Slack digest for #general - 2019-11-05

Apache Pulsar Slack Tue, 05 Nov 2019 01:11:32 -0800

2019-11-04 09:40:10 UTC - Jasper Li: Halo all,

I have a question to use Pulsar SQL after doing cdc by debezium connector, it 
returns me an error as below:


```
2019-11-04T09:32:03.590Z        WARN    statement-response-2    
com.facebook.presto.server.ThrowableMapper      Request failed for 
/v1/statement/20191104_093201_00002_562v2/3
java.lang.IllegalArgumentException: Unsupported schema : {
  "name": "db.db.table",
  "schema": {
    "key": {
      "name": "Bytes",
      "schema": "",
      "type": "BYTES",
      "properties": {}
    },
    "value": {
      "name": "Bytes",
      "schema": "",
      "type": "BYTES",
      "properties": {}
    }
  },
  "properties": {
    "key.schema.name": "Bytes",
    "key.schema.properties": "{}",
    "key.schema.type": "BYTES",
    "kv.encoding.type": "INLINE",
    "value.schema.name": "Bytes",
    "value.schema.properties": "{}",
    "value.schema.type": "BYTES"
  }
}
```

Does it mean there is no way to query data from debezium cdc record by Pulsar 
SQL, unless I have transform it?

Thanks!!!!!
----
2019-11-04 09:48:12 UTC - Jasper Li: @xiaolong.ran Thank you very much!!! I am 
successful in offloading to my GCS bucket now!!! It is cool!!!
----
2019-11-04 10:09:52 UTC - Jasper Li: Halo again,

I have another question about debezium CDC in Pulsar compare with Kafka.
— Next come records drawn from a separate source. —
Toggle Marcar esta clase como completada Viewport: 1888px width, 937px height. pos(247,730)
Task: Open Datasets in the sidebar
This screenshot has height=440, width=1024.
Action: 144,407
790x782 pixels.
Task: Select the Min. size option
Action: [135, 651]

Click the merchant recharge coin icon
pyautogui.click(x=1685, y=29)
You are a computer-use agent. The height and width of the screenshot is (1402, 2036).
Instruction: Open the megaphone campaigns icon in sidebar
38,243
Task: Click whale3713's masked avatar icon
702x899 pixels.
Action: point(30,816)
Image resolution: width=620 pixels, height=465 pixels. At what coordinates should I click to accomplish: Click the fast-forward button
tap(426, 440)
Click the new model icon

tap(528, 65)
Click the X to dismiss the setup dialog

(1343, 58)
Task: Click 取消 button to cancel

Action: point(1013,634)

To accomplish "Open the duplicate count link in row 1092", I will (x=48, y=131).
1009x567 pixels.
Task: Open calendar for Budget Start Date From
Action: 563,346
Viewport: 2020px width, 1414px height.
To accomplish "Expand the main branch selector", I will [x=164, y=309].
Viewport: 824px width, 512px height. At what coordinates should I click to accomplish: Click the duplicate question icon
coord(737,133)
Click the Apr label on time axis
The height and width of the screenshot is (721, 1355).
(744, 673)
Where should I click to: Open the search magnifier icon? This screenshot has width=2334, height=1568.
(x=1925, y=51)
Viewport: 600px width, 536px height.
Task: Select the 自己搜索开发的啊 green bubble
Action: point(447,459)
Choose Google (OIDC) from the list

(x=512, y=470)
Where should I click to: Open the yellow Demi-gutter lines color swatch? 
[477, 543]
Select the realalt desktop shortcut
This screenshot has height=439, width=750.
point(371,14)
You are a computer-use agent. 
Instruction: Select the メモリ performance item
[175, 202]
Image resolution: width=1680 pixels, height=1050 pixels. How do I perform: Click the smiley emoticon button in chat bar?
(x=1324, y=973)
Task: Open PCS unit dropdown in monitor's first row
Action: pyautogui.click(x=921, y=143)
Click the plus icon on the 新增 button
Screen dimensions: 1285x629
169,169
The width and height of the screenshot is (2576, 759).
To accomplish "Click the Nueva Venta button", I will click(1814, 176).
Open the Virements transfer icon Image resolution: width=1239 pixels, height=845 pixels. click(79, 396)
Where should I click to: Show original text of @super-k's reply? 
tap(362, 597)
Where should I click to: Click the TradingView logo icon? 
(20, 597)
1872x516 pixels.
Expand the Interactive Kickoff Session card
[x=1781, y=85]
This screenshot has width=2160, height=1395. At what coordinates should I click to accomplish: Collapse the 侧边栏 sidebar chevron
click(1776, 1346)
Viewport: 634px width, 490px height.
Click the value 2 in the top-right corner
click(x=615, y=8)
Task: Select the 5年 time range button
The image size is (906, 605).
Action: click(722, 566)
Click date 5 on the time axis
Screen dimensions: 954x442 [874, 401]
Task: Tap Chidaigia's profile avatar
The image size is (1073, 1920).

Since 
I am moving from Kafka to Pulsar, I have used debezium to do cdc and get change 
log from mysql, but, I have used  
```transforms.unwrap.type=io.debezium.transforms.UnwrapFromEnvelope``` and 
```key.converter=io.confluent.connect.avro.AvroConverter/value.converter=io.confluent.connect.avro.AvroConverter```
 in Kafka connect, but I cannot use them in Pulsar IO directly, is it possible 
to apply them in Pulsar IO?

Thanks again!!!
----
2019-11-04 10:56:12 UTC - Kabeer Ahmed: @tuteng Thank you for tagging @yijie
----
2019-11-04 11:10:32 UTC - Sijie Guo: @Jasper Li:

for your first question, I think PrestoSQL doesn’t support key/value schema 
yet. @Penghui Li was looking into adding that support.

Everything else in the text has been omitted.